Research:Data introduction
This page introduces the basic concepts researchers and data scientists should know to start working with Wikimedia data. For an overview focused on data sources and ways to access them, see Research:Data.
The goals of this document are:
- Start building your understanding of the Wikimedia data landscape.
- Set your expectations about what data is available and the challenges involved in working with it.
- Alert you to unique qualities of Wikimedia data and infrastructure, and help you avoid common analysis pitfalls and misconceptions.
- Introduce you to major data domains, and direct you to more specific information about data sources, access methods, and analysis techniques within each domain.
Essential concepts
[edit]Wikimedia projects are some of the largest, most complex, multilingual knowledge bases ever created. That makes Wikimedia data interesting and useful, but it can also be confusing and complex. To avoid making false assumptions or analysis mistakes, and to save time identifying data sources for your work, you should understand these fundamental characteristics of Wikimedia projects.
Wiki projects are more than Wikipedia
[edit]Wikipedia may be the most well-known wiki project, but there are 18 official Wikimedia projects. The term "wiki projects" usually refers to all the open knowledge wikis supported by the Wikimedia Foundation, which includes Wikipedias, Commons, Wikidata, Wikisource, Wiktionary, and more.
In addition to those "core content projects", Wikimedia wikis include many other projects. Those projects may also include content, or they may focus on other types of activities and contributions that support the movement.

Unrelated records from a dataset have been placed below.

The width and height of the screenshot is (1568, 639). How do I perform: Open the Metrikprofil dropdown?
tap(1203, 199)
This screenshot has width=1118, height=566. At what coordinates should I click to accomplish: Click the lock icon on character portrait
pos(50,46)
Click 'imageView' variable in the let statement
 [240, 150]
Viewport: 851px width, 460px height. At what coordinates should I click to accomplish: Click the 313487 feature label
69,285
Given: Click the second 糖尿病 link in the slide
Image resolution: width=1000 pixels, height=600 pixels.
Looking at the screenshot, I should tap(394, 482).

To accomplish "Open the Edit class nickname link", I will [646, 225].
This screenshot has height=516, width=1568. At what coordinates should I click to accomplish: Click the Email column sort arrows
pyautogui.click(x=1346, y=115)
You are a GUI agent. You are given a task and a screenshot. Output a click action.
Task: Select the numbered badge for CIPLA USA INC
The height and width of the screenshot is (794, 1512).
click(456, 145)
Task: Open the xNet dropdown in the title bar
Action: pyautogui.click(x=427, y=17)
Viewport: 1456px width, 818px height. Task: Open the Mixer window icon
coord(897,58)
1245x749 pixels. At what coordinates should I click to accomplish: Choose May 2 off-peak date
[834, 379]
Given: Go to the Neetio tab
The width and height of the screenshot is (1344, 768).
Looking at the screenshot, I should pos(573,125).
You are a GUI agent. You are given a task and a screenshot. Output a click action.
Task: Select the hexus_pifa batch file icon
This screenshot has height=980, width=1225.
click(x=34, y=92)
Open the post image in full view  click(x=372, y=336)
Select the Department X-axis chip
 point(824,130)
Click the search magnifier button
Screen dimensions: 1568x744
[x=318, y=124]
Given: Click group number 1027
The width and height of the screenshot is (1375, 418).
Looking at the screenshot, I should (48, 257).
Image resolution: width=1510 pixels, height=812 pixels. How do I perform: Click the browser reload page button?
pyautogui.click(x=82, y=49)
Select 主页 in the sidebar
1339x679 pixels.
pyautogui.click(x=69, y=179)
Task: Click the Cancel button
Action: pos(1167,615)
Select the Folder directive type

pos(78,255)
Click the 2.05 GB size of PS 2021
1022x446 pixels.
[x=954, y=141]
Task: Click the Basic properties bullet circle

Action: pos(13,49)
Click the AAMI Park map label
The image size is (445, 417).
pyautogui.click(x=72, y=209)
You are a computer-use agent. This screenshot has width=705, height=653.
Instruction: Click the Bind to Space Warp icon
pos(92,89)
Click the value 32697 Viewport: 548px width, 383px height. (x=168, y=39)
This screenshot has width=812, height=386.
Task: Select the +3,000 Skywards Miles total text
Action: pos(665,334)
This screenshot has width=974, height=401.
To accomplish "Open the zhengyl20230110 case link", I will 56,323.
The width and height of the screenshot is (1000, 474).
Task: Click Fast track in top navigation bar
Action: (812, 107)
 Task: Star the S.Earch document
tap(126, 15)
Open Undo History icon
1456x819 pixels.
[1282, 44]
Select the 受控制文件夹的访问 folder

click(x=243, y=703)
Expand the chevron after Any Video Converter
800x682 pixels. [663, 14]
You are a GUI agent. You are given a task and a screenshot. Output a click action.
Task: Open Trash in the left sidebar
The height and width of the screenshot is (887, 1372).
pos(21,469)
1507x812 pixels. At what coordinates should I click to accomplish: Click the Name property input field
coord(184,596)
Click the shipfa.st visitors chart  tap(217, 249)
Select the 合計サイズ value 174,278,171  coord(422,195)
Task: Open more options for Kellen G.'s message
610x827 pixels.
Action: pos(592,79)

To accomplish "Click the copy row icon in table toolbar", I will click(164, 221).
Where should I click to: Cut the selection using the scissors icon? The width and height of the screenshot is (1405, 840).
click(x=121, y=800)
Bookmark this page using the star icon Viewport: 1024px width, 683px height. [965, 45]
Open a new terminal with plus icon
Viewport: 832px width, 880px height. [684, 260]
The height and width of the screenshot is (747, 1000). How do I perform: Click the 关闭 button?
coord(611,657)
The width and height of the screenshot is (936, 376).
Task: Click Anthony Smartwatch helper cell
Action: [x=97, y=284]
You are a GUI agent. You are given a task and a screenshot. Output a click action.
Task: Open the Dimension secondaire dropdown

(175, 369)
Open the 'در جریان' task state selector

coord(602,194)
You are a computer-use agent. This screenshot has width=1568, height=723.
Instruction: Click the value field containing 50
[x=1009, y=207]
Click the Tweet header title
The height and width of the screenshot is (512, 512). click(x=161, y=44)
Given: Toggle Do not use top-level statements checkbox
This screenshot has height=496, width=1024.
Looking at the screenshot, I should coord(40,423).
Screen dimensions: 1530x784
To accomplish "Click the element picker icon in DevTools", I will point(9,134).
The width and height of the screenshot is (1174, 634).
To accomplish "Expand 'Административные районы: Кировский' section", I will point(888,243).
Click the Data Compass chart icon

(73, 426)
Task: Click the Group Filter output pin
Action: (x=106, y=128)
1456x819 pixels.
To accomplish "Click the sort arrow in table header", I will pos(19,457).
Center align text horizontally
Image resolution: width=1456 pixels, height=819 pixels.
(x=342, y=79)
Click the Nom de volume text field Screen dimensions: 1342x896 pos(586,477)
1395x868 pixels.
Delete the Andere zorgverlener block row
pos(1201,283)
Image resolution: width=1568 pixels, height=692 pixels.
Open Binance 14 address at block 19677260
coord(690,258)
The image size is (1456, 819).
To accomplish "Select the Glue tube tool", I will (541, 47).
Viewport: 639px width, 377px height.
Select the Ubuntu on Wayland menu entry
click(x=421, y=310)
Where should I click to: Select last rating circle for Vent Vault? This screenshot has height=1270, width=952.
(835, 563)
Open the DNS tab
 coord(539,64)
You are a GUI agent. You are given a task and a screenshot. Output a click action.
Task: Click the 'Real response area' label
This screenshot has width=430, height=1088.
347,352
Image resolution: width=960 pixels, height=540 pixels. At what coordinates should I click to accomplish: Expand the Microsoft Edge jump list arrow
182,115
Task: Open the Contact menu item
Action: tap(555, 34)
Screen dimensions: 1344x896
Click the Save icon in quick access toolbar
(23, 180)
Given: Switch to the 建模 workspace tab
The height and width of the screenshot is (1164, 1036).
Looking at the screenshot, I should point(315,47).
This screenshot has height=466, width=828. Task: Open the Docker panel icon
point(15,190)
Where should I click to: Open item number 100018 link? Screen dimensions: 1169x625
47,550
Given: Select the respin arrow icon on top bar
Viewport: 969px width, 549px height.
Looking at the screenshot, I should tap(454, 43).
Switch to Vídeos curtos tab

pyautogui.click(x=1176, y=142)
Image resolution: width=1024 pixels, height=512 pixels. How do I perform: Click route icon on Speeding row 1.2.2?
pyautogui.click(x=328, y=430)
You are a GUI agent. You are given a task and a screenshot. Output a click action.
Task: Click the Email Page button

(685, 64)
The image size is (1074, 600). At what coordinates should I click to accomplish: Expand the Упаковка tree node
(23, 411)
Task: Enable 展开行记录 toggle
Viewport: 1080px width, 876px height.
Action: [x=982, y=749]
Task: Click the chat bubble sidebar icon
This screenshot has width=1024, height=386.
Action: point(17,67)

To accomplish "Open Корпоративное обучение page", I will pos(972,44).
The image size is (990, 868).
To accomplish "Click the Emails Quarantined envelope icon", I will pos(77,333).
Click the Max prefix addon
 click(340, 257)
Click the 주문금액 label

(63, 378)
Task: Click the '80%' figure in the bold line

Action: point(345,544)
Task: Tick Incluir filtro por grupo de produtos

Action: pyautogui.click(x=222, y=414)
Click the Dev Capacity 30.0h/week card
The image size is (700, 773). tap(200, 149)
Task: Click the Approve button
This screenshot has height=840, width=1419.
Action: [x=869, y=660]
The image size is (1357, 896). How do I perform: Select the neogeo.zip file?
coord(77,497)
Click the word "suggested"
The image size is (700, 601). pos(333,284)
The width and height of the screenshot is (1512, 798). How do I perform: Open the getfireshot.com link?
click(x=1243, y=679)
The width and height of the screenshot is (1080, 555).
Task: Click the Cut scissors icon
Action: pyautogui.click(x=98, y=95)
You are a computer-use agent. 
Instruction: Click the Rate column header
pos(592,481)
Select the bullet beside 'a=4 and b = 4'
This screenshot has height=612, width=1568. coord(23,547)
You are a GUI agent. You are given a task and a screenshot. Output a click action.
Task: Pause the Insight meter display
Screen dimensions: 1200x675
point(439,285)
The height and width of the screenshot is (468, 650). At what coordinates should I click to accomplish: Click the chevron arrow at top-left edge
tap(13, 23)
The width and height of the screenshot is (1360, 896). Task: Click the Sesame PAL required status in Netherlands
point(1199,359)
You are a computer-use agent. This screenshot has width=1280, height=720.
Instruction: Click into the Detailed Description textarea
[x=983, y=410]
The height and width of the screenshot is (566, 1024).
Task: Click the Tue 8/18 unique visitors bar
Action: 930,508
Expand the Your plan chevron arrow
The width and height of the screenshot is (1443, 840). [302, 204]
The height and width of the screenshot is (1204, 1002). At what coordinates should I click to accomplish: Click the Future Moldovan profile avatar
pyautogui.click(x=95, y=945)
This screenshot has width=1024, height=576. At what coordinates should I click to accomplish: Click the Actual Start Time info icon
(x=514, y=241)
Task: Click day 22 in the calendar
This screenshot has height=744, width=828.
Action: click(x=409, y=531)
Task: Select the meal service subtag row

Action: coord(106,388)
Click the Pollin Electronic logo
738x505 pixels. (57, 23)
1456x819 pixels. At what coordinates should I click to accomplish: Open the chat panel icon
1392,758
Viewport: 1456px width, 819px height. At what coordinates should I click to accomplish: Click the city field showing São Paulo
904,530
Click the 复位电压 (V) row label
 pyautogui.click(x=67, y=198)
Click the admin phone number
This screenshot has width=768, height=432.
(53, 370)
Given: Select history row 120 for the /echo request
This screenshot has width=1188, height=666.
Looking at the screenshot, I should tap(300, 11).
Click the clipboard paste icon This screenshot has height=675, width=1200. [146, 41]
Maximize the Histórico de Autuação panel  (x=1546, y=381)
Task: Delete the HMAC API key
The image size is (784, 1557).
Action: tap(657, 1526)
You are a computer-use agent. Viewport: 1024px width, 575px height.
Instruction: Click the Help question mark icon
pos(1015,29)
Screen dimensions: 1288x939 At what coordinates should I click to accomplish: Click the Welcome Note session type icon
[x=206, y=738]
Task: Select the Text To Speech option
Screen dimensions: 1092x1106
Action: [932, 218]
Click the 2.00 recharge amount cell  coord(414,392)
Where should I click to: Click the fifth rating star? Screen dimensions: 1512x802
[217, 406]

Why does this matter for your analysis?
Being aware of the full range of wiki projects can help you avoid omitting relevant data, or making incorrect assumptions. For example, if you're analyzing wiki content, you may want to consider how Wikipedia articles use images from Commons, and that both images and articles can have associated Wikidata statements. You may also want to investigate if communities are creating content related to your area of inquiry in sister wiki projects.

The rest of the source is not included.